↓↓↓
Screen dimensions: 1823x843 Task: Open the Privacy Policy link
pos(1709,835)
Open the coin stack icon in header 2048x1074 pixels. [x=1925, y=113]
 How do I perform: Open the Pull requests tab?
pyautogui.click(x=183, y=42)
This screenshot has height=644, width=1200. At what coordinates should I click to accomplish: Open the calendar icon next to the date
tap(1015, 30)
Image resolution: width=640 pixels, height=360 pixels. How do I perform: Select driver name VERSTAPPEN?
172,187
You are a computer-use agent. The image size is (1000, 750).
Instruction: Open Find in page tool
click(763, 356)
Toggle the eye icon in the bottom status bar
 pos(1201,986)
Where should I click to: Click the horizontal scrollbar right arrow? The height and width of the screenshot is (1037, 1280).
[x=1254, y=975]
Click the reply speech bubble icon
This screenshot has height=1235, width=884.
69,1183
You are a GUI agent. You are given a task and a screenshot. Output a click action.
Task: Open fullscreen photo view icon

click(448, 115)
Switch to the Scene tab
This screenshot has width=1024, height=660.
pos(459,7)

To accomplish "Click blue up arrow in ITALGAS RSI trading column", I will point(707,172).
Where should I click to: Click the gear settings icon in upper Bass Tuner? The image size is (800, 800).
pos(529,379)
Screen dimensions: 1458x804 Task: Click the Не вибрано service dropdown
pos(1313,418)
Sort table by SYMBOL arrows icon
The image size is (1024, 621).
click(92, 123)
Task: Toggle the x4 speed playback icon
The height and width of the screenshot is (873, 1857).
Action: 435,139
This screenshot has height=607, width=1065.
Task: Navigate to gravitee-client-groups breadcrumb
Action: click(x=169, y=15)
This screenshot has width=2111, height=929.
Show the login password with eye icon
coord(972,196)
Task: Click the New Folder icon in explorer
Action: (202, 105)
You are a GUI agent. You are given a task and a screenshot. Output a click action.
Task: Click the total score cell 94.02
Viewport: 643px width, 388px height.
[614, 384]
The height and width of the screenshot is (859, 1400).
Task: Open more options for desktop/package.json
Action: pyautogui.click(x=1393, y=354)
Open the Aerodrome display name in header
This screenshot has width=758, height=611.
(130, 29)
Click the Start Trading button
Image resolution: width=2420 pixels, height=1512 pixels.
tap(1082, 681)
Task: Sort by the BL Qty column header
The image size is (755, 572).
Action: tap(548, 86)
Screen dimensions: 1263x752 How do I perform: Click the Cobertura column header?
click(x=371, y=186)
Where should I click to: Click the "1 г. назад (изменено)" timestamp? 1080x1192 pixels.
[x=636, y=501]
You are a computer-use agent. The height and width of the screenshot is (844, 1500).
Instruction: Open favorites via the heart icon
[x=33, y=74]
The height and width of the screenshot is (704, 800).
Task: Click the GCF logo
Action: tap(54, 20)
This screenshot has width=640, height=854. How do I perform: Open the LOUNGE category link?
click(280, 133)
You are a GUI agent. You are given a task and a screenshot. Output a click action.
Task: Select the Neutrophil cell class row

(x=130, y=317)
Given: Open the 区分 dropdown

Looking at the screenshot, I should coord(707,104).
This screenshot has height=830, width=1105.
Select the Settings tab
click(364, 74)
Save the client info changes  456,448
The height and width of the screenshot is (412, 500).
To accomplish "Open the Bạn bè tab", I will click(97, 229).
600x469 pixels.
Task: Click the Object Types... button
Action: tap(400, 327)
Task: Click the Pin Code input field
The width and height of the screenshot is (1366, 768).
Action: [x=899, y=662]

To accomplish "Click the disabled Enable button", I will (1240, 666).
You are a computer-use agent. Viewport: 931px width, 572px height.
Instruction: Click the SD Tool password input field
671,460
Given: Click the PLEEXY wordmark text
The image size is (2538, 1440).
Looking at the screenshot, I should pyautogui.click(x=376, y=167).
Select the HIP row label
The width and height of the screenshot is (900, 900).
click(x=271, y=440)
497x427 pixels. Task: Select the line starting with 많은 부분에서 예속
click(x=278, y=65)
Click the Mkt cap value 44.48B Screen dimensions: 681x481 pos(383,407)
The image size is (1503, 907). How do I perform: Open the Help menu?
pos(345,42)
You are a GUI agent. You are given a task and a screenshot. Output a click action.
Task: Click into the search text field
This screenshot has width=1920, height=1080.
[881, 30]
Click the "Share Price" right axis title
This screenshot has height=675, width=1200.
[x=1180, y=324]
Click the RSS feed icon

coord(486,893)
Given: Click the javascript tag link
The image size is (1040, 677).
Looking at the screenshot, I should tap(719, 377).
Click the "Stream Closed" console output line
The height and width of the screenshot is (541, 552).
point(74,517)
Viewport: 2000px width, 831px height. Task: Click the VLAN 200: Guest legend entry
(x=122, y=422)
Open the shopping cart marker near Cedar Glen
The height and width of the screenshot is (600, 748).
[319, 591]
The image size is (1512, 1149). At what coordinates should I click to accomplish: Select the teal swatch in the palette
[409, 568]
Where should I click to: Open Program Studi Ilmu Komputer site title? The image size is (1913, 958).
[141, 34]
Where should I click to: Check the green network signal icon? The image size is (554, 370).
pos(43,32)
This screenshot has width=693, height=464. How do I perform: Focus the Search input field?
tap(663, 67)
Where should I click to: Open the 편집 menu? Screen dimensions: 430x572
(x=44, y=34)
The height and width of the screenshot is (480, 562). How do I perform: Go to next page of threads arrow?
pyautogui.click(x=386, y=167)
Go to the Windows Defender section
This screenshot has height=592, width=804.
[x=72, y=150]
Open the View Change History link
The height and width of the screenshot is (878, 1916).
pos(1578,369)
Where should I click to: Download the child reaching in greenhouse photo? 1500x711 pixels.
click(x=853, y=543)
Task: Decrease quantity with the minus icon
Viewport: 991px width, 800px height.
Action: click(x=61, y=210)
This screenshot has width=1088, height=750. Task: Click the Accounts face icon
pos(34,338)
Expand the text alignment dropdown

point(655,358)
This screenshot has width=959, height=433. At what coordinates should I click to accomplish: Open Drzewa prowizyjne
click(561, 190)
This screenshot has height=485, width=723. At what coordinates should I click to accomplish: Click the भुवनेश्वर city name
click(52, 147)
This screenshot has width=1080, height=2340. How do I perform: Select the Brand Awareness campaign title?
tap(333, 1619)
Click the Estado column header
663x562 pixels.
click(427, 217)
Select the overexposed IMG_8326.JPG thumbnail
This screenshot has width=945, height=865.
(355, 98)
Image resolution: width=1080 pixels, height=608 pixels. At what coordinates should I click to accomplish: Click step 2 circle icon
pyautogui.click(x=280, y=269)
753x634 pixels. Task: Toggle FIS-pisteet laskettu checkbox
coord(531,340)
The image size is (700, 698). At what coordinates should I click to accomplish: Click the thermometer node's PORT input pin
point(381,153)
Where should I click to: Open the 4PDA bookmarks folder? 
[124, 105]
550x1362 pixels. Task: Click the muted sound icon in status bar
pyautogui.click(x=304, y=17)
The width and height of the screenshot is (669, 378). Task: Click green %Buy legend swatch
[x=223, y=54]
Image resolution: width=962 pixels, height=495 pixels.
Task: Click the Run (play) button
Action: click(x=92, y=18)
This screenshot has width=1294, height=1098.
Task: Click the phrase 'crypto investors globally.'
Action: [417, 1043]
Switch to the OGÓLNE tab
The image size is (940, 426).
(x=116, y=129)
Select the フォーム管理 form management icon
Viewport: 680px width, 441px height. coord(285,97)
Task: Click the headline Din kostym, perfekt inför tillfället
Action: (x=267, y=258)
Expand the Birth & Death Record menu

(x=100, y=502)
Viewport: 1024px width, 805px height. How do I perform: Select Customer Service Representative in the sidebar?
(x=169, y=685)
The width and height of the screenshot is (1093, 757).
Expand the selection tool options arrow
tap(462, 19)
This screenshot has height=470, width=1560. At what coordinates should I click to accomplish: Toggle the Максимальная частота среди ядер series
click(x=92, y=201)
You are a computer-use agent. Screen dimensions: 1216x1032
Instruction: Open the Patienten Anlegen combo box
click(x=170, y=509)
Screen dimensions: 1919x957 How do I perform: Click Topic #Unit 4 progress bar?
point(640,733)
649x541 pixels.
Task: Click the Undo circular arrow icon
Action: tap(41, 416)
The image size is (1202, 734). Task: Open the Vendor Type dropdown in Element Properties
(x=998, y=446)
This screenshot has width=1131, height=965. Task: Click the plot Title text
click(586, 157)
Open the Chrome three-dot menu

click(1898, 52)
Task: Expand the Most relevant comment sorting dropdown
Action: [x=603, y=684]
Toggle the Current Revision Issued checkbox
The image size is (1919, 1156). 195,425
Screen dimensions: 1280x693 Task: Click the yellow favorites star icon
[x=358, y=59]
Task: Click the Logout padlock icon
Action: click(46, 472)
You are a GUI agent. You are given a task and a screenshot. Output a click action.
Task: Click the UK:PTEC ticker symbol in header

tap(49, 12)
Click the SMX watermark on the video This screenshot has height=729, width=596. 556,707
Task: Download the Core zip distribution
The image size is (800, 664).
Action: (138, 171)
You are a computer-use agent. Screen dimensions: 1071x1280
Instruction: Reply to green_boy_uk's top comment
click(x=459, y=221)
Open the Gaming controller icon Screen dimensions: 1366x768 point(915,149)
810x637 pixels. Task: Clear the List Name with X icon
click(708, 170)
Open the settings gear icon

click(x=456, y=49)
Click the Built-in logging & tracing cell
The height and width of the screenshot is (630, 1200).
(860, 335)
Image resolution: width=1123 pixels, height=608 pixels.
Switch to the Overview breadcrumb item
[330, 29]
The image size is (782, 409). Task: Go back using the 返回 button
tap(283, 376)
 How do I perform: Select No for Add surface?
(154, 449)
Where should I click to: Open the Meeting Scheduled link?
↑↑↑
**HOW TO COMPLETE THIS TASK**
Lines to set down from above: the line with "This screenshot has width=2111, height=929.", the line with "Open the Aerodrome display name in header", and every line between, each exactly as written.

**TASK ANSWER**
This screenshot has width=2111, height=929.
Show the login password with eye icon
coord(972,196)
Task: Click the New Folder icon in explorer
Action: (202, 105)
You are a GUI agent. You are given a task and a screenshot. Output a click action.
Task: Click the total score cell 94.02
Viewport: 643px width, 388px height.
[614, 384]
The height and width of the screenshot is (859, 1400).
Task: Open more options for desktop/package.json
Action: pyautogui.click(x=1393, y=354)
Open the Aerodrome display name in header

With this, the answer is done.